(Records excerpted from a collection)
==================================================

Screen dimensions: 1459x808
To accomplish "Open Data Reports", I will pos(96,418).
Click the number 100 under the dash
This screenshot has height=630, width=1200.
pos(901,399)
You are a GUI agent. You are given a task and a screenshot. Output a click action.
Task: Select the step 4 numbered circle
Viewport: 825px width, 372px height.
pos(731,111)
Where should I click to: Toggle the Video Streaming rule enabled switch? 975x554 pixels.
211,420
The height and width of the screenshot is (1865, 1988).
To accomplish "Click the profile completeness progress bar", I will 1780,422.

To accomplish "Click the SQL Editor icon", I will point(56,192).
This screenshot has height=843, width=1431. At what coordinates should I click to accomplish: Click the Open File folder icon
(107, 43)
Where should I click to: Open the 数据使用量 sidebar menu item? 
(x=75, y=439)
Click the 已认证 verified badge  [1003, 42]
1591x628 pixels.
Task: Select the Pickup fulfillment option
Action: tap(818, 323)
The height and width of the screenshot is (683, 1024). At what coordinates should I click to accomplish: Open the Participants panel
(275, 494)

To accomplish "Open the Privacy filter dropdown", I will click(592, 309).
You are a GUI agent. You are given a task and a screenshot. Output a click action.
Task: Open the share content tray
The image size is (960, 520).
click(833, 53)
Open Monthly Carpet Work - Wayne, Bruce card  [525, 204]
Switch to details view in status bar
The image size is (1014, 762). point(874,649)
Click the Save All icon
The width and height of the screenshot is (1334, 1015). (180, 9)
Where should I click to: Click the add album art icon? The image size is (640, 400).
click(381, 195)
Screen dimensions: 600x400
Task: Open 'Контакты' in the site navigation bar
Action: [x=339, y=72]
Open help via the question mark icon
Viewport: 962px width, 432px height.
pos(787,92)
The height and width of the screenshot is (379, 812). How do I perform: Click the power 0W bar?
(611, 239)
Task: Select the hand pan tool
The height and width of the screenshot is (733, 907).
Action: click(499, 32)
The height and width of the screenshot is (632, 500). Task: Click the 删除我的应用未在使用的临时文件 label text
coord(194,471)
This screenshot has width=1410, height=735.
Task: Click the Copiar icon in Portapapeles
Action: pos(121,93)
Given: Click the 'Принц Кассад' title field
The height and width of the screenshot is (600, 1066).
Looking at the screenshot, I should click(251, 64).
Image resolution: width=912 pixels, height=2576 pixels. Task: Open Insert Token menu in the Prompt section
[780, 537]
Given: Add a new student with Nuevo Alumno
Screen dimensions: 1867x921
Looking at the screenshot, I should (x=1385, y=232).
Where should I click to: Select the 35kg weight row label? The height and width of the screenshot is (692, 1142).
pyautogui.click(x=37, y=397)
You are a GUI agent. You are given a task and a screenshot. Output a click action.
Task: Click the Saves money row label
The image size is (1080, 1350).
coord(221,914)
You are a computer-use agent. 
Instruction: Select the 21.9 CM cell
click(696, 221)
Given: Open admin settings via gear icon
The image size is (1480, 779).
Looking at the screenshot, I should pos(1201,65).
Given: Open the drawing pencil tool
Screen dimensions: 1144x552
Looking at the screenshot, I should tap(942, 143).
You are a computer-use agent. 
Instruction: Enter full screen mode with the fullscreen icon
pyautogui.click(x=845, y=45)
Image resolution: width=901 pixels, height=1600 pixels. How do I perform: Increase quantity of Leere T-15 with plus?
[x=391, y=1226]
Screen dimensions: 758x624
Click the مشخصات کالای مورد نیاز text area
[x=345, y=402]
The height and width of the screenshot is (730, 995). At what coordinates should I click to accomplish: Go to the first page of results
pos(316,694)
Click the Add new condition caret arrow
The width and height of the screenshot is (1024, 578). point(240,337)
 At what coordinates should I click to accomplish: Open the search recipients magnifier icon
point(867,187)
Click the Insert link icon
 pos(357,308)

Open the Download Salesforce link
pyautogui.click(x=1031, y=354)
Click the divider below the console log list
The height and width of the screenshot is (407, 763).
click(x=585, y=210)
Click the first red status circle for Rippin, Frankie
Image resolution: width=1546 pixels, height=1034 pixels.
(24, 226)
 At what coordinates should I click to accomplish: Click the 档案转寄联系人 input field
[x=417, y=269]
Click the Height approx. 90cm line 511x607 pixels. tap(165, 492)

==================================================

WORK INSTRUCTIONS:
From the data above, extract every line in its exact form.

TASK SOLUTION:
Screen dimensions: 1459x808
To accomplish "Open Data Reports", I will pos(96,418).
Click the number 100 under the dash
This screenshot has height=630, width=1200.
pos(901,399)
You are a GUI agent. You are given a task and a screenshot. Output a click action.
Task: Select the step 4 numbered circle
Viewport: 825px width, 372px height.
pos(731,111)
Where should I click to: Toggle the Video Streaming rule enabled switch? 975x554 pixels.
211,420
The height and width of the screenshot is (1865, 1988).
To accomplish "Click the profile completeness progress bar", I will 1780,422.

To accomplish "Click the SQL Editor icon", I will point(56,192).
This screenshot has height=843, width=1431. At what coordinates should I click to accomplish: Click the Open File folder icon
(107, 43)
Where should I click to: Open the 数据使用量 sidebar menu item? 
(x=75, y=439)
Click the 已认证 verified badge  [1003, 42]
1591x628 pixels.
Task: Select the Pickup fulfillment option
Action: tap(818, 323)
The height and width of the screenshot is (683, 1024). At what coordinates should I click to accomplish: Open the Participants panel
(275, 494)

To accomplish "Open the Privacy filter dropdown", I will click(592, 309).
You are a GUI agent. You are given a task and a screenshot. Output a click action.
Task: Open the share content tray
The image size is (960, 520).
click(833, 53)
Open Monthly Carpet Work - Wayne, Bruce card  [525, 204]
Switch to details view in status bar
The image size is (1014, 762). point(874,649)
Click the Save All icon
The width and height of the screenshot is (1334, 1015). (180, 9)
Where should I click to: Click the add album art icon? The image size is (640, 400).
click(381, 195)
Screen dimensions: 600x400
Task: Open 'Контакты' in the site navigation bar
Action: [x=339, y=72]
Open help via the question mark icon
Viewport: 962px width, 432px height.
pos(787,92)
The height and width of the screenshot is (379, 812). How do I perform: Click the power 0W bar?
(611, 239)
Task: Select the hand pan tool
The height and width of the screenshot is (733, 907).
Action: click(499, 32)
The height and width of the screenshot is (632, 500). Task: Click the 删除我的应用未在使用的临时文件 label text
coord(194,471)
This screenshot has width=1410, height=735.
Task: Click the Copiar icon in Portapapeles
Action: pos(121,93)
Given: Click the 'Принц Кассад' title field
The height and width of the screenshot is (600, 1066).
Looking at the screenshot, I should click(251, 64).
Image resolution: width=912 pixels, height=2576 pixels. Task: Open Insert Token menu in the Prompt section
[780, 537]
Given: Add a new student with Nuevo Alumno
Screen dimensions: 1867x921
Looking at the screenshot, I should (x=1385, y=232).
Where should I click to: Select the 35kg weight row label? The height and width of the screenshot is (692, 1142).
pyautogui.click(x=37, y=397)
You are a GUI agent. You are given a task and a screenshot. Output a click action.
Task: Click the Saves money row label
The image size is (1080, 1350).
coord(221,914)
You are a computer-use agent. 
Instruction: Select the 21.9 CM cell
click(696, 221)
Given: Open admin settings via gear icon
The image size is (1480, 779).
Looking at the screenshot, I should pos(1201,65).
Given: Open the drawing pencil tool
Screen dimensions: 1144x552
Looking at the screenshot, I should tap(942, 143).
You are a computer-use agent. 
Instruction: Enter full screen mode with the fullscreen icon
pyautogui.click(x=845, y=45)
Image resolution: width=901 pixels, height=1600 pixels. How do I perform: Increase quantity of Leere T-15 with plus?
[x=391, y=1226]
Screen dimensions: 758x624
Click the مشخصات کالای مورد نیاز text area
[x=345, y=402]
The height and width of the screenshot is (730, 995). At what coordinates should I click to accomplish: Go to the first page of results
pos(316,694)
Click the Add new condition caret arrow
The width and height of the screenshot is (1024, 578). point(240,337)
 At what coordinates should I click to accomplish: Open the search recipients magnifier icon
point(867,187)
Click the Insert link icon
 pos(357,308)

Open the Download Salesforce link
pyautogui.click(x=1031, y=354)
Click the divider below the console log list
The height and width of the screenshot is (407, 763).
click(x=585, y=210)
Click the first red status circle for Rippin, Frankie
Image resolution: width=1546 pixels, height=1034 pixels.
(24, 226)
 At what coordinates should I click to accomplish: Click the 档案转寄联系人 input field
[x=417, y=269]
Click the Height approx. 90cm line 511x607 pixels. tap(165, 492)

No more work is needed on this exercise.